For those people who haven’t made the decision as far as which tool to use, let me offer two compelling reasons to pick Visual Studio [VS] instead of R Studio: Intellisense and Improved Debugging Tools. R studio does not have intellisense and it is not possible to debug your code by stepping through it in the manner that many developers of VS are already quite familiar. You will need to configure VS to use R tools, which are detailed below.
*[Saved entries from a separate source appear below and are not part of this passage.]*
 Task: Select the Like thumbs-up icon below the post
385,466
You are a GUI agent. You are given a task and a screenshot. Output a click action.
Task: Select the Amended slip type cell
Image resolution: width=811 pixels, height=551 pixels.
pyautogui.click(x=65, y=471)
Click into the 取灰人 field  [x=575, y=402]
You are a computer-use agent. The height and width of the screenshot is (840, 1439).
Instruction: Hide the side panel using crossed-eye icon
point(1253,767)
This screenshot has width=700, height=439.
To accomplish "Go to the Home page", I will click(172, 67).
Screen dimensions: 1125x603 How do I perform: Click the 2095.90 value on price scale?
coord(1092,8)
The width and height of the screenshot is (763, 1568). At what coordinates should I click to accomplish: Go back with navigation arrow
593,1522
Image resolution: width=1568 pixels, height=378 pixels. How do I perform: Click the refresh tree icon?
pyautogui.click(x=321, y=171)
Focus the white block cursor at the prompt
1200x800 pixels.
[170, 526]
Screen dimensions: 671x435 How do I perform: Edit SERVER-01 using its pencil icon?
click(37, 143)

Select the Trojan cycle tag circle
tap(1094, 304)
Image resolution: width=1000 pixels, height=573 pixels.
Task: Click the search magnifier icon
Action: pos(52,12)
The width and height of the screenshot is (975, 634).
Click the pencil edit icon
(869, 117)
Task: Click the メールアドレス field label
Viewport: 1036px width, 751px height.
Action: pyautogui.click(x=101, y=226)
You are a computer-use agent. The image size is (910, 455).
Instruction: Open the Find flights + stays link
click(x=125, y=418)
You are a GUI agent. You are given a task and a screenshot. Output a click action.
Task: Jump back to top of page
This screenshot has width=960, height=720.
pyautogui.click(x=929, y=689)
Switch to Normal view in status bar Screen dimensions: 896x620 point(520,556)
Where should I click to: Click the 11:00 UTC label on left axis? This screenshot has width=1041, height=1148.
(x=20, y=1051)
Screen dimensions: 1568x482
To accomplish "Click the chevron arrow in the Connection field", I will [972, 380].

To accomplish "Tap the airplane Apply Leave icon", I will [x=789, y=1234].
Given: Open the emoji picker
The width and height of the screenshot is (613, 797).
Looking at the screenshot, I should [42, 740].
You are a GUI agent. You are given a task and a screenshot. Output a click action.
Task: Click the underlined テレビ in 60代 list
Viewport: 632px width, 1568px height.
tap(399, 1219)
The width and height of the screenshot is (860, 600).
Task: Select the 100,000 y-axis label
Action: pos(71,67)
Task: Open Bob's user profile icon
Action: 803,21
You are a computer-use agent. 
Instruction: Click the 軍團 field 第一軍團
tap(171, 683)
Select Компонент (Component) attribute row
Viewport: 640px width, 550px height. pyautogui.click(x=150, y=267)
Configuring Visual Studio to Run R

Only Visual Studio 2015 can be configured to use R and you must be using a 64 bit operating system to load R tools. If you have a different version of VS, download it here. The next step is to download VS R Tools and lastly download Microsoft R Open. There are two versions of Microsoft R open, one for R Server 2016, which is the one you want if you plan to integrate R with SQL Server 2016, and the standard version of Microsoft R Open, which does not include any of the R Server features. If you like, you can use either version Microsoft R Open in R Studio as well. The standard version is only available for 64 bit platforms, but does include versions for Windows and various flavors of Linux, including Red Hat, SUSE, and Ubuntu. The R open for Microsoft R Server 2016 can be found here.***Update***On June 6, 2016, Microsoft released a new tool called R client. Installing the version of R found in the client 8.0.3 is required to match the version of R released with SQL Server 2016. It is required to log into Visual Studio to be able to access this R client link.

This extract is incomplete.